### [Exercise requirements]
• A. Reproduce the observer_ptr excerpt word for word, from "Rebuttal rebuttal: There" up to and including "all of them.".
• B. Resume the excerpt on standardizing observer_ptr, starting right after its last sentence.

### [Excerpt to read]
Rebuttal rebuttal: There was concern about the potential proliferation of smart pointers in the standard. Although there are a few other potential smart pointers not (yet) in the standard (ie an intrustive_ptr, see P0468), smart pointers have been around for about 20 years, and there really isn't that much variation. Boost has shared_ptr and intrusive_ptr, many codebases have something like observer_ptr. There is also inout_ptr (P1132), which can be found in many codebases (and is not really a smart pointer, but more of a helper, working alongside smart pointers), and also a clone_ptr or value_ptr, now called polymorphic_value (P0201). But the list of common, widely used (and thus candidates for standardization) smart pointers is finite and short. Ironically, the more we have, the more useful observer_ptr becomes as a common type that works seemlessly with all of them.

Changes

Before standardizing observer_ptr, we should make a few small changes (more in-depth below)

  1. Allow implicit conversions from smart and raw pointers
  2. Rename/remove release() (as it does not transfer ownership)
  3. Rename observer_ptr

1. Allow implicit conversions from smart and raw pointers

The original proposal did not include implicit conversions. Most coding guidelines now favour explicit constructors - when in doubt; however, in the case of observer_ptr, there is no danger in an implicit conversion, only benefit. See the table earlier in this paper - implicit conversion is required to allow f(observer_ptr<T>) to take smart pointers and raw pointers without calls to get(). See P0705 for a more complete explanation as to when implicit conversion is acceptable. observer_ptr checks all the right boxes. In particular:

  • a smart/raw pointer and an observer_ptr both represent the same "platonic" thing (or observer_ptr is a strict subset of a pointer, since it offers a subset of functionality). Thus conversion (of some form) is worth considering.

### [Dataset entries]
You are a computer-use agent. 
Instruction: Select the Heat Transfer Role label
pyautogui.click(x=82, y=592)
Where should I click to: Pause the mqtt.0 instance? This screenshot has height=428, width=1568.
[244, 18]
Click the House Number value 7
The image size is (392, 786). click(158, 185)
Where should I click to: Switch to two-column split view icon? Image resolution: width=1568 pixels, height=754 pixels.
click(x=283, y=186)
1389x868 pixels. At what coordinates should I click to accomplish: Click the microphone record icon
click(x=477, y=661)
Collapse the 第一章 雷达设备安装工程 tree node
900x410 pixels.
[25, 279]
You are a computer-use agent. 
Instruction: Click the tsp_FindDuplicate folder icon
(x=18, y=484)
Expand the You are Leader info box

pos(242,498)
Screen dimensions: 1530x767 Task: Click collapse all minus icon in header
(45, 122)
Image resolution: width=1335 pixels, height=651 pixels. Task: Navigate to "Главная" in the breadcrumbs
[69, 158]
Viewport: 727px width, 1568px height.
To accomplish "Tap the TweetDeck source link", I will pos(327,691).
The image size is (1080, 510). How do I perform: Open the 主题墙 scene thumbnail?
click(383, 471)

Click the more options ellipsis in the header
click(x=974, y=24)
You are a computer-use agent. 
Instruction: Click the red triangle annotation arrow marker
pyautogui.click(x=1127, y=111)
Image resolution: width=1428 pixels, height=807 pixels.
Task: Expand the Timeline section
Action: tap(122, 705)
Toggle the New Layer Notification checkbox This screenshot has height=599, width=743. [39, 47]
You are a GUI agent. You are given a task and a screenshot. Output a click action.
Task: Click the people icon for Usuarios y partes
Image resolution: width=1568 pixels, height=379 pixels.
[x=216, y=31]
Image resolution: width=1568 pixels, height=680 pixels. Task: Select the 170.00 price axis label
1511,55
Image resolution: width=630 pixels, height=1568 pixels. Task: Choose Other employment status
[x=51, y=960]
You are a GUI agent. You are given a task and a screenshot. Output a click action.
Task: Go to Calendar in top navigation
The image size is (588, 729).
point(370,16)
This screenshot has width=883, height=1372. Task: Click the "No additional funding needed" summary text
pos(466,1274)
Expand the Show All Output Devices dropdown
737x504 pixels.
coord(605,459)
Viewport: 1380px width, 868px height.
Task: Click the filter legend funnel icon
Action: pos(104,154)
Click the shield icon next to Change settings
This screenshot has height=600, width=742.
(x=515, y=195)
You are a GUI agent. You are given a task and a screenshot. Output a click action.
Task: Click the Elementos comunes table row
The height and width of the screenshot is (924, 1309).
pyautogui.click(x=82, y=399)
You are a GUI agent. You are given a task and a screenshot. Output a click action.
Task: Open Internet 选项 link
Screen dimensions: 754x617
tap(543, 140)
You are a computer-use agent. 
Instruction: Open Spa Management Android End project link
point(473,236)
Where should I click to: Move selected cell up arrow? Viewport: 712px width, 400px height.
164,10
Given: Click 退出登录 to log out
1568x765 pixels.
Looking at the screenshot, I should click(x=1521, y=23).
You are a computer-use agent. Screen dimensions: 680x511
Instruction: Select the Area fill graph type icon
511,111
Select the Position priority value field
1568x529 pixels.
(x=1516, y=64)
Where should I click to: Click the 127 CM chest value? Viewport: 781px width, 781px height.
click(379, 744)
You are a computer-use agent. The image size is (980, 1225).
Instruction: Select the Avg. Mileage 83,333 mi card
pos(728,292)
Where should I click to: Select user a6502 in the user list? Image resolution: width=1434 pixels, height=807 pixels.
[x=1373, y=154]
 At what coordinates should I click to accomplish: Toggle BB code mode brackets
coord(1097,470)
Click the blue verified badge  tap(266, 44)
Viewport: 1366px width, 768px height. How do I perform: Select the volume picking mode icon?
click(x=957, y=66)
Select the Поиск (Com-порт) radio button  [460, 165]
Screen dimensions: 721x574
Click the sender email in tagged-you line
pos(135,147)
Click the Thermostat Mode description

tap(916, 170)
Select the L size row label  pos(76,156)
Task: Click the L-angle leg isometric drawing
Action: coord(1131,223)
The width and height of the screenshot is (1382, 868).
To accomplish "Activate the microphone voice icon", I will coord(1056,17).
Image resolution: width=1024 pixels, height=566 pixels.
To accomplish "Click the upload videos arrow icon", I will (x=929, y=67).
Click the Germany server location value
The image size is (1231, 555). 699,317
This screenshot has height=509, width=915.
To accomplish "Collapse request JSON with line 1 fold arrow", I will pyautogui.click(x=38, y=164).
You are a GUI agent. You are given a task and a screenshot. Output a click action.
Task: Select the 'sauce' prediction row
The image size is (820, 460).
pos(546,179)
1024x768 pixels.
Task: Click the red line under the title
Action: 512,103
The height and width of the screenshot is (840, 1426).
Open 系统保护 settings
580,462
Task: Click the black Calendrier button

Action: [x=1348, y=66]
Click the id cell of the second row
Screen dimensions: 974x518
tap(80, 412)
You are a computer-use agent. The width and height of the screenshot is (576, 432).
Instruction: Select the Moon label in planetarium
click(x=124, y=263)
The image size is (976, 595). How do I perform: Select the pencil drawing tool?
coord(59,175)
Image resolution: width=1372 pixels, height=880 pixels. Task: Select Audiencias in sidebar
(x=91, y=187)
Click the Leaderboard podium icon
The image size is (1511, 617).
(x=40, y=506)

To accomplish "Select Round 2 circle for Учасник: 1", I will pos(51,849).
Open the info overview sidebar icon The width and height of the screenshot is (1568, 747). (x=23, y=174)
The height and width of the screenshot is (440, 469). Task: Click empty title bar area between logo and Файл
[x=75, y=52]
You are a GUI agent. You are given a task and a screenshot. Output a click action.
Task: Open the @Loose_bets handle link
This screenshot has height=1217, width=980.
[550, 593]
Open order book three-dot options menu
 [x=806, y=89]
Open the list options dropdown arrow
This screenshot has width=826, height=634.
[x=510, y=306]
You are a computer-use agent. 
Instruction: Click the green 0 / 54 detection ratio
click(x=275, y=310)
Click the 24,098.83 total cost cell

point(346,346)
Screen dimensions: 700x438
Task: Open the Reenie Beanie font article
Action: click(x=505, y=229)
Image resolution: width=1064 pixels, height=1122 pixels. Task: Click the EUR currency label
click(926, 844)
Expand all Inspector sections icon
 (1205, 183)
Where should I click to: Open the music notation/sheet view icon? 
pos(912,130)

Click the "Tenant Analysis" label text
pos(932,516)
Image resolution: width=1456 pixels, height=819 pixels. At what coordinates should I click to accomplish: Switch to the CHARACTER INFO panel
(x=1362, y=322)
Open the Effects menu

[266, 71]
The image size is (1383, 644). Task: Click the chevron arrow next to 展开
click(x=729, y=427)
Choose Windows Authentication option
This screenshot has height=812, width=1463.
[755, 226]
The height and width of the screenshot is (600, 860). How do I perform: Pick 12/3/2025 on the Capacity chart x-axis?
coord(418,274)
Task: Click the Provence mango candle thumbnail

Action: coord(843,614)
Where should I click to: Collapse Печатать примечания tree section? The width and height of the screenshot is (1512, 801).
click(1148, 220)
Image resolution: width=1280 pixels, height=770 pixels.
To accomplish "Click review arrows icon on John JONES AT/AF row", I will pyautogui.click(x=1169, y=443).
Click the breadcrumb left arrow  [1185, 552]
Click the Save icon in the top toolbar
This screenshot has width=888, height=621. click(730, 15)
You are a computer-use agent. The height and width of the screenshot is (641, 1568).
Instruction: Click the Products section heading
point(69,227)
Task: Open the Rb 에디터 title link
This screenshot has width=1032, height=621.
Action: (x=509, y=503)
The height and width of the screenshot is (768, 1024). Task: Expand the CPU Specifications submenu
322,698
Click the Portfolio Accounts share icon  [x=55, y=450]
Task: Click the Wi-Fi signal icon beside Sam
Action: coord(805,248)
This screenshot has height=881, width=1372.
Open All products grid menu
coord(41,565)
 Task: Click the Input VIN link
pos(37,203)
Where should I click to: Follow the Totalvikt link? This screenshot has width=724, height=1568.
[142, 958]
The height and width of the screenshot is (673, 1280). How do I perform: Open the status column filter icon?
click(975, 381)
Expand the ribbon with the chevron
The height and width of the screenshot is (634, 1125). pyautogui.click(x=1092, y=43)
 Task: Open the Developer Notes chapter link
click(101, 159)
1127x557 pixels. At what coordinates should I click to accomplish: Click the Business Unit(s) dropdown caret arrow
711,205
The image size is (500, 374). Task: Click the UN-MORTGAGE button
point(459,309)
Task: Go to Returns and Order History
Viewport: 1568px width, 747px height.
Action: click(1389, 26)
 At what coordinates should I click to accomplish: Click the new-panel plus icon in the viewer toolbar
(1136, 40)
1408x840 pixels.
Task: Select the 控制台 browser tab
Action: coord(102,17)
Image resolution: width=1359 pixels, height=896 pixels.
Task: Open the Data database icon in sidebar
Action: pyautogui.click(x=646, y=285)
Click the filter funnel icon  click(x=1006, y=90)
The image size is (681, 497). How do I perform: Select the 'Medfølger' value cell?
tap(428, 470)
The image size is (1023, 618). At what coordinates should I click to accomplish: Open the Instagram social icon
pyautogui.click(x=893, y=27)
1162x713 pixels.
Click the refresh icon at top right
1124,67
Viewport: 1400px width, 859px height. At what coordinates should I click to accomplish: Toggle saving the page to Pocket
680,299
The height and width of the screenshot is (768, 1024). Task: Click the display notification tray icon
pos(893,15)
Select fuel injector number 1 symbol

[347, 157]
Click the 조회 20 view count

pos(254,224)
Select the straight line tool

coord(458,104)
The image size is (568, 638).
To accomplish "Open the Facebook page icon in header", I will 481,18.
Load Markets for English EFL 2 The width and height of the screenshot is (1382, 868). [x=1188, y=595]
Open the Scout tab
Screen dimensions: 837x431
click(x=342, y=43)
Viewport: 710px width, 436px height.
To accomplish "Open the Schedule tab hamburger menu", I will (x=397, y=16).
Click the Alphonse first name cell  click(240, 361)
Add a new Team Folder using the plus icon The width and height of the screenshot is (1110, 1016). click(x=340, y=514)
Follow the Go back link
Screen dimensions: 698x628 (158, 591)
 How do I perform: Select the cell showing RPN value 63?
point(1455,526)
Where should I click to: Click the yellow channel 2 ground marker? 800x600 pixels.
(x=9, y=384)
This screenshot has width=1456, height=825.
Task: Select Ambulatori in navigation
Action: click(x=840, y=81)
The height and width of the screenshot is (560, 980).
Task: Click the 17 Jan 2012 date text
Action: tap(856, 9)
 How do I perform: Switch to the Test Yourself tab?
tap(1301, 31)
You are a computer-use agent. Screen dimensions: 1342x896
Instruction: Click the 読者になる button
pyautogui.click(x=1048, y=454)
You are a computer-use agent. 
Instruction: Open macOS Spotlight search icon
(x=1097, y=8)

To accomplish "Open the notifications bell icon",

### [Results in order]
• A.
Rebuttal rebuttal: There was concern about the potential proliferation of smart pointers in the standard. Although there are a few other potential smart pointers not (yet) in the standard (ie an intrustive_ptr, see P0468), smart pointers have been around for about 20 years, and there really isn't that much variation. Boost has shared_ptr and intrusive_ptr, many codebases have something like observer_ptr. There is also inout_ptr (P1132), which can be found in many codebases (and is not really a smart pointer, but more of a helper, working alongside smart pointers), and also a clone_ptr or value_ptr, now called polymorphic_value (P0201). But the list of common, widely used (and thus candidates for standardization) smart pointers is finite and short. Ironically, the more we have, the more useful observer_ptr becomes as a common type that works seemlessly with all of them.

• B.
  • the conversion is safe. The observer_ptr won't delete the pointer, etc. For a smart-pointer, conversion to observer_ptr does not break the smart-pointer's invariants. (whereas get() on a smart-pointer does break (or expose for breakage) a smart pointer's invariants). There is a slight concern with dangling (the observer_ptr doesn't extend the lifetime of the pointer), but this is the exact same level of concern (and same risk/reward) as with string_view.

This change has been implemented a few implementations without issue.

2. Rename/remove release() (as it does not transfer ownership)

unique_ptr has a release() function, which transfers ownership. Note that shared_ptr does NOT have a release function (as you don't gain exclusive ownership from the shared pointer).

observer_ptr::release() does not transfer ownership. It should be consistent with STL shared_ptr, and not have this function.

In any programming language, it is important that Different semantics require different names but it is particluarly important in a language with templates that use compile-time duck-typing. If release() is called in a template, the expectation would be ownership transfer.

release can be renamed detach or just removed - the user can call get() then reset().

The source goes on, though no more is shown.